Many teachers and school administrators lack the knowledge and skills to implement equitable
practices. Several participants across sectors and regions told us that teachers in their districts do not have the
skills to promote equity effectively in the classroom. In some cases, neither teachers nor school administrators
were aware of available community resources to address issues such as trauma, or to equitably address
discipline challenges. As one participant told us, “Teachers don’t come into the school system saying students
can’t learn. Often, it’s a capacity issue, or the teachers don’t have the understanding or skill sets to [engage with
families from other cultures].”
Participants want more or different data than they have to address equity. District leaders reported
needing data that are more locally relevant and more fine-grained (e.g., breaking racial group achievement
data down by gender). Others noted that incomplete structures or a lack of timeliness at the state level cause
a lag, meaning it can take years to identify low-performing schools. Administrators in some relatively wealthy
districts wanted to support students in poverty, but struggled to identify them because federal school lunch
laws prohibit tracking that data. As one district leader said, “With low-SES kids, we aren’t supposed to know
who those kids are and track them in a student information system and identify them. Federal school lunch
requirements prohibit that.” Community organization leaders wanted to see the development and use of data
that track outcomes such as well-being, or the development of students’ critical consciousness, not simply the
more conventional academic measures.
Filling positions can pose equity challenges. Some districts struggled to recruit or retain faculty, while
existing personnel are frequently absent or experience low morale. One participant noted that teachers in their
district, who are mainly white, are “not necessarily reflective of the clientele we serve,” who are predominantly
children of color -- a common problem that has significant consequences for students of color, according to
research. Another lamented the ways that changes in district leadership could negatively impact progress
toward equity in schools.
Institutions often struggle to learn and collaborate. Community organization leaders felt that organizational
cultures or beliefs can impede learning, improvement, and the advancement of equity. Community
organizations, they posited, sometimes see one another as competitors. They also observed that schools and
districts sometimes resist sharing information that suggests their students are not doing well, or that the staff or
institutions have biases, for example. These mindsets create barriers to collaboration and to seeing challenges
or “bad” news as opportunities to learn and improve.
C. FINANCIAL CAPACITY
Districts and schools lack sufficient resources to address the above concerns. Funding challenges surfaced
across regions, including challenges to hiring sufficient staff, providing needed supports for families, and
providing additional instructional or social and emotional supports to historically disadvantaged students (e.g.,
Participants were concerned about how funding streams were structured. Several saw the state’s new
funding system, the Local Control Funding Formula (LCFF), as a positive turn toward equity. However, districts
that do not qualify for extensive supplemental or concentration grants via LCFF (funds generated by students
who are low-income, foster youth, or English Learners) reported struggling to build robust programs to support
those populations. Others noted the challenge of meeting the needs of gifted students or students with
disabilities without a dedicated funding stream.

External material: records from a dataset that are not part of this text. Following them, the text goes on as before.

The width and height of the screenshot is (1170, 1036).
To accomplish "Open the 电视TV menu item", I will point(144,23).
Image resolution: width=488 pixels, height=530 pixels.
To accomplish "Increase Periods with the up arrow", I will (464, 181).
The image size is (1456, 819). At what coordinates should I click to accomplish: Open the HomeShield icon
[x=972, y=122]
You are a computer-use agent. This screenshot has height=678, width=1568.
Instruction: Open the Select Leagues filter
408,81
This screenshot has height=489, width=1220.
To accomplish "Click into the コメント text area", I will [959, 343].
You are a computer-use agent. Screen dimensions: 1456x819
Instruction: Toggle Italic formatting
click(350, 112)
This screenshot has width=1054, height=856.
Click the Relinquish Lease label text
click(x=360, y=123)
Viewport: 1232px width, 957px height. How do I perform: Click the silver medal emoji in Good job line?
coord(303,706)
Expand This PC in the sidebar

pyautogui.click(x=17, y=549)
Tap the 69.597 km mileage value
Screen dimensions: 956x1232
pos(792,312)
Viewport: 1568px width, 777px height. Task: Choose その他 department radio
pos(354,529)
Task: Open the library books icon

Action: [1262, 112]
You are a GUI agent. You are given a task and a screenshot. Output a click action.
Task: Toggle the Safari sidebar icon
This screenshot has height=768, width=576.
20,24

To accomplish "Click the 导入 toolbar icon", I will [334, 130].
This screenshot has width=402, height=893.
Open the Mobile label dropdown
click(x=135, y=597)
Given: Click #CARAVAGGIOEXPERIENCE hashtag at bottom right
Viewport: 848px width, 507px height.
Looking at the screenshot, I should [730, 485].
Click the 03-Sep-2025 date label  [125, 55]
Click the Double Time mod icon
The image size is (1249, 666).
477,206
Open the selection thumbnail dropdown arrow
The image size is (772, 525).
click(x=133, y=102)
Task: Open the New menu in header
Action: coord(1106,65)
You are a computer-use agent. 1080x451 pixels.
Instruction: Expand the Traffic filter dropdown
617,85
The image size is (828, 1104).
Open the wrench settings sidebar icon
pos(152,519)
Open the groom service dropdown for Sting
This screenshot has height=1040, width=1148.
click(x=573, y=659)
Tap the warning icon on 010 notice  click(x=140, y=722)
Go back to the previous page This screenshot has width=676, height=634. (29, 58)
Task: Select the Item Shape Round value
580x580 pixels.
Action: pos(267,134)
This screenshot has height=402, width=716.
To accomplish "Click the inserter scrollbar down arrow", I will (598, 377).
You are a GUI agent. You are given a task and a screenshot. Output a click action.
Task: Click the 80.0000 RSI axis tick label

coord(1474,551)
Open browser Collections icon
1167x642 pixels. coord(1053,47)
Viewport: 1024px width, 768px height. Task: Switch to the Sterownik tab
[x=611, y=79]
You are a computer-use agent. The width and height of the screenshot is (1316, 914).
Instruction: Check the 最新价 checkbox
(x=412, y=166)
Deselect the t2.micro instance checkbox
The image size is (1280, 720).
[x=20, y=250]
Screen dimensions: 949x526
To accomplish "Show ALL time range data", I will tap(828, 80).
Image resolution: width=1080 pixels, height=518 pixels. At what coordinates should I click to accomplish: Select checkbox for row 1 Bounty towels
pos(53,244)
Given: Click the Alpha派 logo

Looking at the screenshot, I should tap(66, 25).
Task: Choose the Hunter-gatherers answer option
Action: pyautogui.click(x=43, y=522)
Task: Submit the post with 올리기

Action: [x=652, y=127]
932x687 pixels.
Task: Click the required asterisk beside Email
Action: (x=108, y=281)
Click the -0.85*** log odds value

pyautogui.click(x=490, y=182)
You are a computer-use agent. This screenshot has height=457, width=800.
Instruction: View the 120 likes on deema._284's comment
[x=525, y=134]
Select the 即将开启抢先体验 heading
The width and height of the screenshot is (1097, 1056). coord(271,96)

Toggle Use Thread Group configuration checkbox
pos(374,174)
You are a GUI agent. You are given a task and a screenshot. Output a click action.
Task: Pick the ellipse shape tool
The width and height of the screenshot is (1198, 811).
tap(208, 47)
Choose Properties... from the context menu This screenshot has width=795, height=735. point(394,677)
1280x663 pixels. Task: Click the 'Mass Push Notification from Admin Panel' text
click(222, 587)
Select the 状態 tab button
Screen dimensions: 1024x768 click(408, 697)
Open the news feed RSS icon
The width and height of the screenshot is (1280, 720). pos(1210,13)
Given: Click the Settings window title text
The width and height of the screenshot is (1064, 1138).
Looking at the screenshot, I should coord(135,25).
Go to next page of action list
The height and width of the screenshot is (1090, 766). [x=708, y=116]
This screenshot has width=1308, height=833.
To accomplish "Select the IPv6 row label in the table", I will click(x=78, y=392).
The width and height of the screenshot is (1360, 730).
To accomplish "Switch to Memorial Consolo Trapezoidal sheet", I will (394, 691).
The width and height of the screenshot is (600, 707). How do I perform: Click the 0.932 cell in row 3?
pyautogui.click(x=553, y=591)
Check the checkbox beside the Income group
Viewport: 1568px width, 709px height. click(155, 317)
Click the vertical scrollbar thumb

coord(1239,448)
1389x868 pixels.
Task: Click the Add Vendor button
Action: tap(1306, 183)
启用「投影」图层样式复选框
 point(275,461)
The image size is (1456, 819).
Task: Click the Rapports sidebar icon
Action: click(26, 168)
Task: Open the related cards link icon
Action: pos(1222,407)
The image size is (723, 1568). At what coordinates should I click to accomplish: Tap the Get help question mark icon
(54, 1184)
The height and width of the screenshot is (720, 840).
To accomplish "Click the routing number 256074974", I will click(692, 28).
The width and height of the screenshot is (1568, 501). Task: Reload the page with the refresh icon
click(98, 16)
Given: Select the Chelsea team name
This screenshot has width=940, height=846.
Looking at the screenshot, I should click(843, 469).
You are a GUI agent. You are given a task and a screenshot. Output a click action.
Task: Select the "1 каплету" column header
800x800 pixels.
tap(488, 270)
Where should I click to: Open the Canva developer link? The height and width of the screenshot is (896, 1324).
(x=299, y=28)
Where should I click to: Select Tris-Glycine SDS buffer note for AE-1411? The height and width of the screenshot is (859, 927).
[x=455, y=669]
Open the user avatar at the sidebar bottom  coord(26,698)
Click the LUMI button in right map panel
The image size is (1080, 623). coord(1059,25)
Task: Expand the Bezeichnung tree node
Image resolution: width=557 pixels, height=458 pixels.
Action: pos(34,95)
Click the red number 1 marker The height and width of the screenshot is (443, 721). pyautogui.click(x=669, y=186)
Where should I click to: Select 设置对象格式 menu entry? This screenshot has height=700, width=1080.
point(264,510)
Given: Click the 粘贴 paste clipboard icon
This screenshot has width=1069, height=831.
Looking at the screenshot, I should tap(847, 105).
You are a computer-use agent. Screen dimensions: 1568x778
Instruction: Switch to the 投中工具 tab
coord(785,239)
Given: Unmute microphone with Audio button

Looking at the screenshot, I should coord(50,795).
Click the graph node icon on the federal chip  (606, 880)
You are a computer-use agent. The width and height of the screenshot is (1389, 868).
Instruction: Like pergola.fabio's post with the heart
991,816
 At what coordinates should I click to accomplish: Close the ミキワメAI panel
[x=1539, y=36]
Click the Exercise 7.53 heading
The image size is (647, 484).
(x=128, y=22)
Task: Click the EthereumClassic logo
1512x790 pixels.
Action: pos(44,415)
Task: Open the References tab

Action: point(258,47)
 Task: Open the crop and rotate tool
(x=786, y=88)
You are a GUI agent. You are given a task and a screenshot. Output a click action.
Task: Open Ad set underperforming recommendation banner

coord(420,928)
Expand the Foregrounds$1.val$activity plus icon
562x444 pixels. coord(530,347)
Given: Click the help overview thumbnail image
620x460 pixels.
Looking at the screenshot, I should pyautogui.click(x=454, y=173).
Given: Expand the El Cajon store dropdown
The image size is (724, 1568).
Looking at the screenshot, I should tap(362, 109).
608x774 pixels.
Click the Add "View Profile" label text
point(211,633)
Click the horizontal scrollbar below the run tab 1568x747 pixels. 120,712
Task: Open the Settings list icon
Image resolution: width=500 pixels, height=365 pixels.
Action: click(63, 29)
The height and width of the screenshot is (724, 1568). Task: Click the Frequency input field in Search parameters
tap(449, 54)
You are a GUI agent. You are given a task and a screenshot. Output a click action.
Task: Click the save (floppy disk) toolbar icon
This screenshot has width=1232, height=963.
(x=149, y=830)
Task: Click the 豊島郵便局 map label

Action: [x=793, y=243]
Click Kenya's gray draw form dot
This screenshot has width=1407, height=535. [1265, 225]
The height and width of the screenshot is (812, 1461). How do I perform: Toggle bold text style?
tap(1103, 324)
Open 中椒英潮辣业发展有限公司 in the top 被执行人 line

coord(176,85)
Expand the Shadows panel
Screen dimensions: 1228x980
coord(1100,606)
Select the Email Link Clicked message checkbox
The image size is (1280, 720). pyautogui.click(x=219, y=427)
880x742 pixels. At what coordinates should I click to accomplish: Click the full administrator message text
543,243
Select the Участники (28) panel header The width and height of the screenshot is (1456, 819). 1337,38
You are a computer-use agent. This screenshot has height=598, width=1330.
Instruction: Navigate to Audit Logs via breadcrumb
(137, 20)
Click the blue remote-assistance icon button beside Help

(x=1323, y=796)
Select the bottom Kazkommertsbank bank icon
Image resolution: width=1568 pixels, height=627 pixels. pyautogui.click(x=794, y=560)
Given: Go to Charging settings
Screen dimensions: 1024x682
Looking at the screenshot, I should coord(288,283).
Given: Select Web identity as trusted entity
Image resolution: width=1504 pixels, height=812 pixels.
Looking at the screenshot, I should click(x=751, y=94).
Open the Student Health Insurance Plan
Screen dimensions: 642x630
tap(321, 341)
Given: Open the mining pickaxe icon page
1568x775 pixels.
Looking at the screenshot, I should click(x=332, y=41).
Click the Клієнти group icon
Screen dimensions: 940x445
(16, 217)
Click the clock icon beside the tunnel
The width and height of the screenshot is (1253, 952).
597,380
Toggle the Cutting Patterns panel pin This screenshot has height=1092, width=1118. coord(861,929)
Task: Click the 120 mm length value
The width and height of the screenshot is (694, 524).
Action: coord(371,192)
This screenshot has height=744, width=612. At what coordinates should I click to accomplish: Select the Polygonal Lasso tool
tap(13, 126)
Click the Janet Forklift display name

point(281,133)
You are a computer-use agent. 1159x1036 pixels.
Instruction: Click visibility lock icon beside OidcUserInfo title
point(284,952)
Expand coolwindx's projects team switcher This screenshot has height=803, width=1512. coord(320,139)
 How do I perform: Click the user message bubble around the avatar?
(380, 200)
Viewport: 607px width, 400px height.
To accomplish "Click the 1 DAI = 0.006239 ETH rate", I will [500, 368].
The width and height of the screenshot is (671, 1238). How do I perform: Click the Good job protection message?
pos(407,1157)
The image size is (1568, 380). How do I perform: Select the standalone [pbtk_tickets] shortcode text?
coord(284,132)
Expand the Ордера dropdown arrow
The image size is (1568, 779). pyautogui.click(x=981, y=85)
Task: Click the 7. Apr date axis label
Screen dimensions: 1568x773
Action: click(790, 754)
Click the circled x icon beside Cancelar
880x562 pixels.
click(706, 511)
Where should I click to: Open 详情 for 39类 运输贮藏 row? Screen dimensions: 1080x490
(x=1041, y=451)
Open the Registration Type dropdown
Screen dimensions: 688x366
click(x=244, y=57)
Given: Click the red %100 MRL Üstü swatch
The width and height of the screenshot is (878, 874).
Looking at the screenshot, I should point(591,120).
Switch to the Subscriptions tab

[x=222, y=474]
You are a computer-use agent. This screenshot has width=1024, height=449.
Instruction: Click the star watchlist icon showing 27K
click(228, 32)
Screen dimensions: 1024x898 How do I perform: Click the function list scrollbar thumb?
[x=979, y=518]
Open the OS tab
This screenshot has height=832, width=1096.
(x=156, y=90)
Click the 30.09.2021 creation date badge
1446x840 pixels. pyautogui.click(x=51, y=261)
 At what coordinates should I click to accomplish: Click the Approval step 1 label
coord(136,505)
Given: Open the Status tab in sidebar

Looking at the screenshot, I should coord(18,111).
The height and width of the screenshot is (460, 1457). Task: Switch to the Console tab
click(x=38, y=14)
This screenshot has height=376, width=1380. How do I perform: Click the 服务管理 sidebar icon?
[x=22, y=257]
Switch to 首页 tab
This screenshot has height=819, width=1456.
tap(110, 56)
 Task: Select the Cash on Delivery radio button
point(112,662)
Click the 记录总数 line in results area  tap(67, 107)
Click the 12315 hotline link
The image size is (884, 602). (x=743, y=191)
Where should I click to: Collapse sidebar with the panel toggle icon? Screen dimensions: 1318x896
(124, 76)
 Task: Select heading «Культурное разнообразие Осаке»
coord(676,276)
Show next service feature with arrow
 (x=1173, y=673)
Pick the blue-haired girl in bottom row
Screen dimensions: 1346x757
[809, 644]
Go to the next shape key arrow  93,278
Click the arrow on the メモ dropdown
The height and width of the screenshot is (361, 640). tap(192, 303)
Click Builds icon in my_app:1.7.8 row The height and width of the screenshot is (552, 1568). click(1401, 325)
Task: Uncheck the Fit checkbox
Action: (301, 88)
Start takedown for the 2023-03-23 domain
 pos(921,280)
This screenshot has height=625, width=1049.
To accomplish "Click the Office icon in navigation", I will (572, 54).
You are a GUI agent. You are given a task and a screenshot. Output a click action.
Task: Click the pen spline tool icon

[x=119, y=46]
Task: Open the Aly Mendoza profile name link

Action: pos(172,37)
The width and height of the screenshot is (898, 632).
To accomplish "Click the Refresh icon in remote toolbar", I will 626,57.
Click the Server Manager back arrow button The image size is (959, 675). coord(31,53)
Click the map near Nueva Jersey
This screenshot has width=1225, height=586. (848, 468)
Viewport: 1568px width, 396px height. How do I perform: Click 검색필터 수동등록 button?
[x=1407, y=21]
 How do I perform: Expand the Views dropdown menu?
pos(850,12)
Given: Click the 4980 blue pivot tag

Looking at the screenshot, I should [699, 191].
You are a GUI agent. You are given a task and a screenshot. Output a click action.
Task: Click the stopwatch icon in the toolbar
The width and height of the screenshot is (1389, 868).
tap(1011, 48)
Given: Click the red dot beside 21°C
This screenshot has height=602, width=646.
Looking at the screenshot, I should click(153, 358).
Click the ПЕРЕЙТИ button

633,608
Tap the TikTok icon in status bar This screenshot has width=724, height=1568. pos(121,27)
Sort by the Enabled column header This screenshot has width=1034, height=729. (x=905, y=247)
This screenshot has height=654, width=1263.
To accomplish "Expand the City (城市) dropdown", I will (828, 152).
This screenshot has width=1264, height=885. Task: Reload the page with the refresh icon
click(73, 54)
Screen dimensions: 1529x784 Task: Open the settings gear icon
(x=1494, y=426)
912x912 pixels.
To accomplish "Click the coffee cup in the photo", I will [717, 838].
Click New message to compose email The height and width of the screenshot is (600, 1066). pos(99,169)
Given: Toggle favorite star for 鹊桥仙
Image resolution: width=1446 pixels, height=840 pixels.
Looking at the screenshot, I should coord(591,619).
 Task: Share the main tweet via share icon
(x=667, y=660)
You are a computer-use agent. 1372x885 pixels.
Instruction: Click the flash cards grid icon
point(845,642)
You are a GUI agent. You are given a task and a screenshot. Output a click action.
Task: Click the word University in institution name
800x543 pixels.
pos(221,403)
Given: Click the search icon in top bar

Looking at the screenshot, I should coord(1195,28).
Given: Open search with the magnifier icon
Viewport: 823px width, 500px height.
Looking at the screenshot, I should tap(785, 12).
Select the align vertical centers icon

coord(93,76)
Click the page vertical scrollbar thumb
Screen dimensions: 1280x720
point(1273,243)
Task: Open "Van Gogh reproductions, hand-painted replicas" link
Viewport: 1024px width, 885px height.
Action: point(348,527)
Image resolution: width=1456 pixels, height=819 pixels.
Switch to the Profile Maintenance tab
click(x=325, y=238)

3. STRATEGIES USED TO PROMOTE EQUITY
Reported strategies fell broadly into three main areas: a. addressing the social and political context, b.
addressing capacity issues, and c. building on promising practices or processes. Across the board, participants
had relatively less to say about the strategies they employed to advance equity, as compared to the challenges.
Moreover, strategies varied across stakeholder groups, highlighting the importance of leveraging assets and
strategies across these stakeholders. Strategies named by district leaders emphasized professional development
or were framed in terms of existing policies, such as LCFF. Community organization leaders emphasized more
transformative approaches that targeted systemic inequity, and explicitly endeavored to build students’ and
communities’ social and political power to advance equity.
A. SOCIAL & POLITICAL CONTEXT
District leaders did not generally name strategies that attempt to address directly the social and political
context of students and schools. In some cases, however, school and district strategies did appear to be aimed
at those students most likely to be affected by social and political factors. In the case of poverty, these social
factors were named explicitly. Racism was generally not explicitly mentioned. Leaders of community-based
organizations, in contrast, explicitly addressed social and political factors affecting equity, and they often
reported adopting strategies that focused on building political (electoral and social movement) power and
skills. One described their organization this way:
“We engage families in advocating for high-quality public schools in their own neighborhood.
We focus on the political/resource barriers in the way of families having high quality schools. We
engage families to set up parent leadership teams so families can understand these barriers so
they can drive the [advocacy for high-quality schools]. We’re talking about voter engagement and
how to hold elected officials accountable in positive ways.”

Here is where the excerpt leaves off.